Die Kirche St. Johannes, die von Resten einer früheren Wehrmauer umgeben ist, stammt schätzungsweise aus dem 13. oder 14. Jahrhundert und steht mitten im Ort. Seit wenigen Wochen wird aber auf dem Nachbargrundstück gebaut: ein neues Wohnhaus für fünf Parteien, nur wenige Meter nebenan.
Da die Kirchengemeinde nicht nur die Abstandsgrenzen verletzt sah, sondern befürchtete, dass das Haus die Kirche verdeckt und die künftigen Bewohner sich am viertelstündlichen Glockenläuten stören werden, wurde Klage eingereicht.
In Bayern gibt es seit drei Jahren in Bausachen kein Widerspruchsverfahren mehr. Deswegen klagte in Vertretung der evangelischen Kirchenstiftung Erlangen-Frauenaurach das Münchner Landeskirchenamt, die Verwaltungszentrale der bayerischen Protestanten, gegen die Baugenehmigung auf dem Nachbargrundstück.
"Es wurden Gespräche mit dem Nachbarn und der Stadt Erlangen als Genehmigungsbehörde wegen einer Änderung des Bauvorhabens geführt", erklärt Ulrike Kost, für Grundsatzfragen im Baulastrecht zuständige Juristin im Landeskirchenamt.
Diese Gespräche hätten aber nicht dazu geführt, dass die Pläne geändert wurden. Damit habe sie dann auch die Klage begründet. Die Klage stützte sich auch auf den "Abwehranspruch", den das bedeutende Denkmal einer Wehrkirche gegen eine neue, massivere Bebauung habe. Die Kirchengemeinde sieht ihre Rechte verletzt, weil nach dem Abbruch der alten Hofgebäude auf dem Grundstück die neue Bebauung ohne die üblichen Abstandsflächen genehmigt worden sei.
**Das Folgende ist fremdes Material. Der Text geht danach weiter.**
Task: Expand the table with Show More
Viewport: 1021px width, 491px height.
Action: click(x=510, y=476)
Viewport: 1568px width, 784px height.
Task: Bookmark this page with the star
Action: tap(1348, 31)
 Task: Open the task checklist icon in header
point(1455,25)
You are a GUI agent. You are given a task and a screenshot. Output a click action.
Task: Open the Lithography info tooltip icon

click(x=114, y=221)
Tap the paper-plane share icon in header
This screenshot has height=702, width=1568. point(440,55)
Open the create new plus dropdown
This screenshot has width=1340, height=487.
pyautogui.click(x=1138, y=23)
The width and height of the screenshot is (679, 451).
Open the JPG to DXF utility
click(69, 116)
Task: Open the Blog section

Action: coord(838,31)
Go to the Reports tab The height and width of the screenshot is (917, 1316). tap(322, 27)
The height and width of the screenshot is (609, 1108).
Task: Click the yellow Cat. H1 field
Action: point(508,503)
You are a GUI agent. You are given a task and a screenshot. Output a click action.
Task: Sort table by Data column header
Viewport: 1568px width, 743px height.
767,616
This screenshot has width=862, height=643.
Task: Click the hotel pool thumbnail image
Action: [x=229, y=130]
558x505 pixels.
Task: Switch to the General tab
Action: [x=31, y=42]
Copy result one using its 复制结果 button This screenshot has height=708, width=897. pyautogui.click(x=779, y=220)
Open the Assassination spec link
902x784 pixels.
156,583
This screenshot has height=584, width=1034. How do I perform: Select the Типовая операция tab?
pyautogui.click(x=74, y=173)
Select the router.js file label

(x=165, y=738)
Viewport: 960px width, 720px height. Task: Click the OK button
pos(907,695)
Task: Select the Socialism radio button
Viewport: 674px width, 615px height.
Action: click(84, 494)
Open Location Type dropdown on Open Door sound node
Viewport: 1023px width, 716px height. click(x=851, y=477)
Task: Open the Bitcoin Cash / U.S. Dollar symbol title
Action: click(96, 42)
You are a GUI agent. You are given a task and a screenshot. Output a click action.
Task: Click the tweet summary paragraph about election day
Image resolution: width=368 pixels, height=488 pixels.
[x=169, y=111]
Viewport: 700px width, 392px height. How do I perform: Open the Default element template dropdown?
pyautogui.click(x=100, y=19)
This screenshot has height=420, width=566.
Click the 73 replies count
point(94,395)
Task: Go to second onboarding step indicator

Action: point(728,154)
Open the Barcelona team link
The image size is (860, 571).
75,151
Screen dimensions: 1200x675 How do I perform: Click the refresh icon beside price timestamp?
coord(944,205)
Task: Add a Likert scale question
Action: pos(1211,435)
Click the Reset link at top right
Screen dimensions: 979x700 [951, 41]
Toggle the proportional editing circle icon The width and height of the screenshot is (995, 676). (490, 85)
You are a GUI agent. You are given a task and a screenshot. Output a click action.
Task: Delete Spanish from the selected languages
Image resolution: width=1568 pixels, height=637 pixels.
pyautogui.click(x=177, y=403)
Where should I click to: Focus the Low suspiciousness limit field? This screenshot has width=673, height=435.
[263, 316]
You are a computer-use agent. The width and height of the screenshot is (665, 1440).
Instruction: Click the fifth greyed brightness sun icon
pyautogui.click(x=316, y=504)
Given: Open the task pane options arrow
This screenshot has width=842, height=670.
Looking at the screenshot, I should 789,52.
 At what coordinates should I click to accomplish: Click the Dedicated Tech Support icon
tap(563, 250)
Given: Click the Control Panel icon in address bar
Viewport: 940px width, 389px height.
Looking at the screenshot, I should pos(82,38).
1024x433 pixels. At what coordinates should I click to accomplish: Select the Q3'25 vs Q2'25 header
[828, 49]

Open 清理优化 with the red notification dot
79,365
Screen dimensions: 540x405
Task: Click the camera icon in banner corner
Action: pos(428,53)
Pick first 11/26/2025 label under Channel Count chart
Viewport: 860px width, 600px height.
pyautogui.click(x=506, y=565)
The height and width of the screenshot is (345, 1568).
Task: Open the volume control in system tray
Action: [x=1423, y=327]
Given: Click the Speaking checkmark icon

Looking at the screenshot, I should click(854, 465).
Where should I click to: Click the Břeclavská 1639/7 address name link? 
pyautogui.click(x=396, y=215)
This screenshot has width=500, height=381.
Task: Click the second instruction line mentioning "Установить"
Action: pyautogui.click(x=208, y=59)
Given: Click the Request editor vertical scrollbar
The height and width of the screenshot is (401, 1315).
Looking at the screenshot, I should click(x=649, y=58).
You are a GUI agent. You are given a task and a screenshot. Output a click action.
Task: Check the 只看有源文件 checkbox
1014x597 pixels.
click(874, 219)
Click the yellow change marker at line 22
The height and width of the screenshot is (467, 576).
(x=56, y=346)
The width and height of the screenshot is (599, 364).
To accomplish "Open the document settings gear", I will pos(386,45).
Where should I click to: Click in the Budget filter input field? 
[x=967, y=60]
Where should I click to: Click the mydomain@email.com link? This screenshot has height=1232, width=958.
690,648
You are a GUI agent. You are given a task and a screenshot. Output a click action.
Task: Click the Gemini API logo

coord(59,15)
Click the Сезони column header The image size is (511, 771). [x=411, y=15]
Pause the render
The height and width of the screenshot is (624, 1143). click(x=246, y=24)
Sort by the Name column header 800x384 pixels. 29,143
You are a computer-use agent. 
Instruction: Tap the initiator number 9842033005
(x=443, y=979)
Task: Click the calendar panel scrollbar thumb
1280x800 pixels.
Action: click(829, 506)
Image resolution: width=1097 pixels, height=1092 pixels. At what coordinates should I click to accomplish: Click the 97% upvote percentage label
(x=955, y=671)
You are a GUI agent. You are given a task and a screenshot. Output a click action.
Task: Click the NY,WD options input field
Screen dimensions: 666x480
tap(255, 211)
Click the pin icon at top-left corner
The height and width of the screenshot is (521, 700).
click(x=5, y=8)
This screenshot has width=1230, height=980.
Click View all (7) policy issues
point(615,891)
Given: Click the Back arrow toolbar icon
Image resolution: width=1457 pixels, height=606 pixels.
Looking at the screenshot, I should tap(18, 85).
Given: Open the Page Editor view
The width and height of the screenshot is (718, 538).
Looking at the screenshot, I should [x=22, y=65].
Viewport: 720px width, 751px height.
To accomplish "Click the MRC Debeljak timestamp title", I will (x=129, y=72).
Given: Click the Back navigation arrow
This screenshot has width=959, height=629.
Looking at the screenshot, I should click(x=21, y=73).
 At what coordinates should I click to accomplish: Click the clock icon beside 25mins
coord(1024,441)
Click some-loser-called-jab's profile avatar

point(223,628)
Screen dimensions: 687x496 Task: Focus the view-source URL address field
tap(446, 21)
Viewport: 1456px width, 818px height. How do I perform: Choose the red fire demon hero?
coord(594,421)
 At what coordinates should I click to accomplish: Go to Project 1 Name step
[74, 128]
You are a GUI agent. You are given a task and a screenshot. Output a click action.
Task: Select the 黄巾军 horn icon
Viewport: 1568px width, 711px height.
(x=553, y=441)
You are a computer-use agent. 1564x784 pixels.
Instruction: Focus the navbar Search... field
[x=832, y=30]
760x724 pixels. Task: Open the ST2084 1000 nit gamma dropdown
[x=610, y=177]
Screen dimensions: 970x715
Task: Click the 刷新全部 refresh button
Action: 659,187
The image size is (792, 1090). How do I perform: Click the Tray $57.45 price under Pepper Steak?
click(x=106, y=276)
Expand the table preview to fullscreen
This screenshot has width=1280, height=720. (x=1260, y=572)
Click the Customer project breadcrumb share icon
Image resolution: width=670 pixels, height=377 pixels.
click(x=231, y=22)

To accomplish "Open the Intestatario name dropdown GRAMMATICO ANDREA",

Und dann ist da noch das Damoklesschwert Glockenläuten: Kriegenbrunn wäre nicht die erste Gemeinde, in der meist neu zugezogene Anwohner sich daran stören. In der Wehrkirche wird jede Viertelstunde eingeläutet - und das auch nachts. Pfarrerin Barbara Eberhardt befürchtet, dass einige alteingesessene Gemeindemitglieder der Gemeinde den Rücken kehren würden, wenn sich die Nachbarn möglicherweise gegen den Glockenschlag erfolgreich gerichtlich wehren könnten.
Eilantrag gestellt
Trotz der Klage fing der Bauherr Anfang des Jahres mit dem Abbruch der alten Gebäude an. Die Kirche stellte sofort einen entsprechenden Eilantrag. Der wurde jedoch vom Verwaltungsgericht Ansbach mit Beschluss vom 26. Februar nach Prüfung der Erfolgsaussichten der Hauptsache auf der Basis einer vorläufigen Einschätzung abgelehnt. Es bestehe ein öffentliches Interesse, dass die Baugenehmigung vollzogen werde, hieß es. Die Klage selbst ist noch anhängig.
Gerichtssprecher Alexander Heinold erklärt, die entscheidende Kammer habe keinen Verstoß gegen das baurechtliche Gebot der Rücksichtnahme feststellen können. "Hinsichtlich der Lärmimmissionen war zu berücksichtigen, dass das Grundstück schon zuvor mit Wohnbebauung genutzt wurde", erklärt er. Die von der Kirchen ausgehenden "nächtlichen Lärmimmissionen" hätten bereits in der Vergangenheit die Grenzwerte überschritten. Zudem habe das Gericht nicht gesehen, dass der Neubau auf die Kirche eine "erdrückende Wirkung" habe.
Auswirkungen auf Glockenläuten
Durch die Baugenehmigung würde sich für das Glockenläuten nichts ändern, stellt die kirchliche Juristin Kost fest, "denn in der Baugenehmigung wurden Maßnahmen zum Schallschutz am Neubau empfohlen". Für neue Nachbarn gelte unter Umständen eine "erweiterte Zumutbarkeit im Rahmen der Sozialadäquanz". Darunter verstehe man, dass ein Verhalten üblich sei und von der Allgemeinheit gebilligt werde. Ob der viertelstündliche Glockenschlag dazu gehört, dass muss dann im Klagefall wiederum ein Richter entscheiden.
Das Landeskirchenamt hatte gegen die Ablehnung der Klage keine weiteren Schritte eingeleitet. "Da der Beschluss für eine Eilentscheidung sehr ausführlich war, hatte eine Beschwerde wenig Aussicht auf Erfolg", meint Kost. Da das Hauptsacheverfahren noch läuft, könne man zum weiteren Verlauf derzeit nichts sagen. Der Termin für die Hauptverhandlung steht noch nicht fest.